Climate change makes planning for ski season difficult

The Maroon Bells, a pair of Colorado 14ers, can be seen from the top of Long Shot at the Snowmass ski resort on sunny days.
Caroline Llanes
/
Rocky Mountain Community Radio
The Maroon Bells, a pair of Colorado 14ers, can be seen from the top of Long Shot at the Snowmass ski resort on sunny days.

Climate change is leading to bigger variability in weather patterns, including big swings in extremes from one season to the next. When it comes to snow and the ski industry, that’s a problem.

The ski season is well underway across the Rocky Mountains, and some places have seen more snow than others. Snowpack is hovering around the average for this time of year throughout the Mountain West.

At the I-70 resorts in central Colorado, like Vail and Beaver Creek, SNOTEL sites are showing snowpack between 95% and 123% of normal. At Independence Pass near Aspen, the snowpack is 95% of normal, and in Gunnison County, Schofield Pass near Crested Butte is at 86% of normal. In southwest Colorado, some areas have snowpack much closer to normal, like Red Mountain Pass near Telluride, showing 111% of normal, but other areas sit well below average, like the Mancos SNOTEL site, which is measuring 33% of normal.

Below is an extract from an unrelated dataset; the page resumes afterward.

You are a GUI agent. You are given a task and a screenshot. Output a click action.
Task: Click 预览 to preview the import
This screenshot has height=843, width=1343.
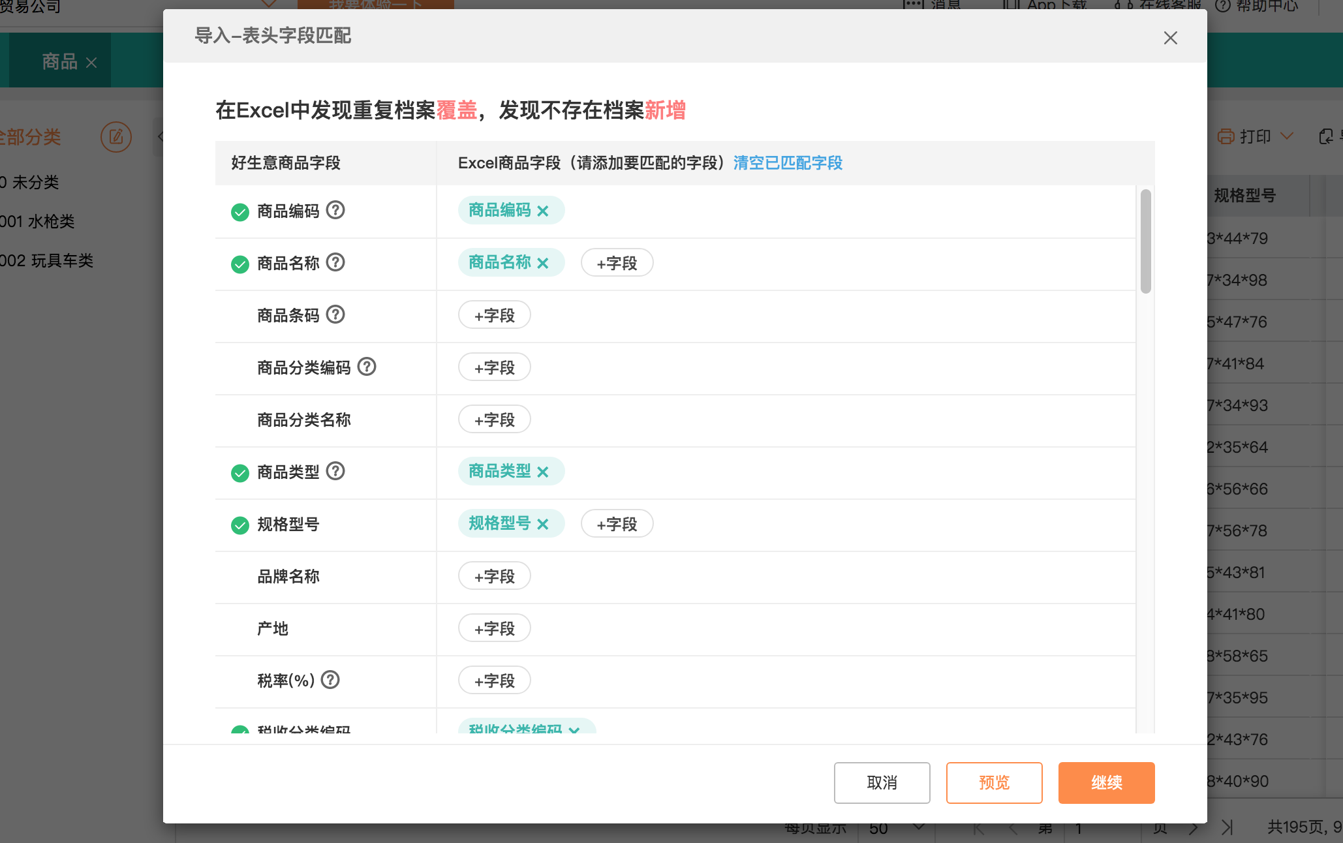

Near Moab, Utah, the Lasal Mountain site measures 115%. In Near Jackson, Wyoming, the Phillips Bench SNOTEL site is showing 74% of normal snowpack and Granite Creek reads 95%.

The Sierra Nevada Mountains in California have already had lots of snow this winter, with some resorts near Lake Tahoe measuring up to 174% of normal snowpack.

There’s evidence that human-caused climate change is impacting the U.S. ski industry. A 2023 study shows that between 2000-2023, the ski season has shortened by between 5.5 and 7.1 days. Researchers say a changing climate makes it hard for the ski industry to plan for the season the way they once did.

Andrew Schwartz, director of the UC Berkeley Central Sierra Snow Laboratory, says warming temperatures cause greater variability — for example, 2015 was one of the warmest and driest on record, but 2023 was a record snow year for lots of western resorts.

That’s a problem, he says, when historically, ski resorts have relied on an “average” winter to set things like opening and closing dates and snowmaking operations.

“But when we have these rapid swings and these rapid transitions back and forth, it's much harder to determine that in advance,” he said. “And so it leaves a lot of people scrambling around. It can leave economies a little bit shaky because it's not allowing us to really plan and execute,” he said.

When you talk about actual operations, you know, it can be hard,” he said. “You know, you're flying by the seat of your pants looking at what low temperature for snow making processes and things of that nature.”

In addition, Schwartz says poor winters transition into poor summers — especially looking at drought, soil moisture, and wildfire conditions.

“We're at a point where even if your resort isn't on fire, somebody else's is,” he said. “And then people are making decisions based on that wildfire smoke. On whether they might be coming to your town to recreate.”

Schwartz says these problems are too big for one resort or one economy to solve alone — and that collective action is needed by the industry to reduce emissions and slow warming. In addition, he says it’s a good idea for resorts and resort towns to have contingency plans in place well before these “off” years happen. That includes looking at other activities.

“When you have a small winter, it affects everybody,” he said. “But it can provide some opportunity to many of these places to have mountain bike trails that might be able to be used in the winter months if it is a really bad winter, and that can help out the local economy.”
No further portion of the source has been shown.